I’m used to that reaction now, ever since my neighbor three houses up painted his house a color that can only be called day-glo electric blue.
Other neighborhoods have similar problems. There was the homeowner who recently got his neighbors up in arms by painting his house an off-color. And some time ago there was a similar situation in another neighborhood. However, both these areas had legal covenants that at least gave the neighborhood a basis for complaining.
My neighborhood has no covenants, so the only laws a hideously colored house breaks are the laws of nature. And the county doesn’t enforce those.
It must be something about my part of town. A few streets away, on a major thoroughfare, sits a house that until it recently sold was painted a dark, shiny turquoise. This was a color that even if only used as trim would stop a fire truck. Used in quantity it made the house appear to be screaming, which I’m sure it was if wood can scream.
Interestingly, after it sold the new owners wisely painted it a subtle beige with brown trim. It lasted exactly ten months until the house sold again, after which it was promptly painted a shocking – and I mean shocking – shade of pink. The only explanation is the original owner of the house must have repurchased it, probably to continue testing the screaming properties of wood.
Back to my neighbor’s house. The day he began painting it, I was standing in another neighbor’s yard, talking.
“Where do you suppose he got primer paint that color?” said my neighbor, John. “Doesn’t he realize how hard it will be to cover it with the finish coat color?”
“I just had a horrible thought,” I said, “what if it isn’t primer? What if that IS the finish coat?”
“Impossible. They don’t make paint that color. It has to be primer.”
“I don’t think so. Look! He’s starting to paint the trim on that one side and it’s the same color, only brighter!”
It was true. Not only did he use a color that looked like Vincent Van Gogh threw up into the paint can, but he actually found trim paint that was even worse.

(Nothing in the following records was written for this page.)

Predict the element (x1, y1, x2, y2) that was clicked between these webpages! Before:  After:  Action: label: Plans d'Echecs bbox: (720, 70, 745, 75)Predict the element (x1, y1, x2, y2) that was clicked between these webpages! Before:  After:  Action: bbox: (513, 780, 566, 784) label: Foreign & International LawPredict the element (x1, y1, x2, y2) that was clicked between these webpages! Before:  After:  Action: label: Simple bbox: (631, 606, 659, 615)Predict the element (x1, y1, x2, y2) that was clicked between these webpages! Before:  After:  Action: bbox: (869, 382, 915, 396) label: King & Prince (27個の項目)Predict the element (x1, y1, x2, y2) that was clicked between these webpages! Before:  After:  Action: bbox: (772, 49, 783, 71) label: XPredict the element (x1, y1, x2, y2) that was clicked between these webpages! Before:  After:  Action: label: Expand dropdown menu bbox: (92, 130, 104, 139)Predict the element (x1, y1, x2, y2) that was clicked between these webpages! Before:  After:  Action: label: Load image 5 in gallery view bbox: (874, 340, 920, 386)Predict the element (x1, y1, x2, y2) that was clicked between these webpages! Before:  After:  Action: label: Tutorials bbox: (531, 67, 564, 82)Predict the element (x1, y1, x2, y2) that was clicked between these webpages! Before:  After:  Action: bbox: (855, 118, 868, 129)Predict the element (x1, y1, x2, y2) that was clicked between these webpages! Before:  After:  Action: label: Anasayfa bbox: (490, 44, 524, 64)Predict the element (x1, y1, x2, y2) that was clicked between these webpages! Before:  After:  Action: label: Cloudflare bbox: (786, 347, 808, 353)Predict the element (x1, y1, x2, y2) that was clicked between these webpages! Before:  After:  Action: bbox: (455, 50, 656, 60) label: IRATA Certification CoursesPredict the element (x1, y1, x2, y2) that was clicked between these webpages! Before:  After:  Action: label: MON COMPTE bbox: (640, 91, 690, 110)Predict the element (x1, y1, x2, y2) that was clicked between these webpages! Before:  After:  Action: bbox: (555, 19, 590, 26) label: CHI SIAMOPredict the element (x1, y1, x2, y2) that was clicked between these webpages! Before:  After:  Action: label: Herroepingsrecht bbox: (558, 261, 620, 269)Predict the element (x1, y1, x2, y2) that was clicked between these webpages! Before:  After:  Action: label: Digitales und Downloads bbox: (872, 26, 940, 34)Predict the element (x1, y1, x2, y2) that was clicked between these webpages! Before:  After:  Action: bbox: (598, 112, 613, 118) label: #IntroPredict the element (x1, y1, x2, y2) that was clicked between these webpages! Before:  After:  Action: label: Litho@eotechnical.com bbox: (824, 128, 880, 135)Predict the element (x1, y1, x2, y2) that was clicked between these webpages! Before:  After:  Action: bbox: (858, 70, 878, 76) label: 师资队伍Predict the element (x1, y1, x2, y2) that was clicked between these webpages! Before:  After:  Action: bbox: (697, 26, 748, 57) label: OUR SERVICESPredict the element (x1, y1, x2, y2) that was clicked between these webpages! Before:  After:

Apparently, bad taste knows no limits. He liked the color so much that he painted his hanging flower pots the same color, spray painting them on the front lawn so that large portions of the grass were blue until it grew out again. He stopped short of painting the sidewalk, but I suspect this was because he ran out of paint and I’m SURE he wasn’t able to find more, the remaining stock doubtless having been sent to a nuclear landfill.
This may have been a misdirected effort to follow what seems to be a trend. A few miles away, in a relatively new track of homes, the first four houses on the street are painted, respectively, lavender blue, pink, yellow, and green, much like an illustrated page out of Alice in Wonderland.
I’m afraid to drive on this street, for fear someone will run out and pinch my cheeks. At least the colors are muted, whereas you could use my neighbor’s house as a landing beacon for alien spacecraft.
The good thing about all this is that it has made my other neighbors extremely sensitive to opinions when they choose a new color for their house.
For example, my neighbor John recently decided to paint his house green, with beige trim, and he had the good sense to paint a small section in the back first and call a few of us over for an opinion.
“Well, John, we have to be honest with you. It will make your house look like a giant pickle. But here’s an idea, why not reverse it and paint the house beige and use the green for trim?”
And so he did and it turned out rather nice. I’d suggest the same strategy to my other neighbor, but considering the color of the trim on that house, it’s the only thing in the world that would make it look worse.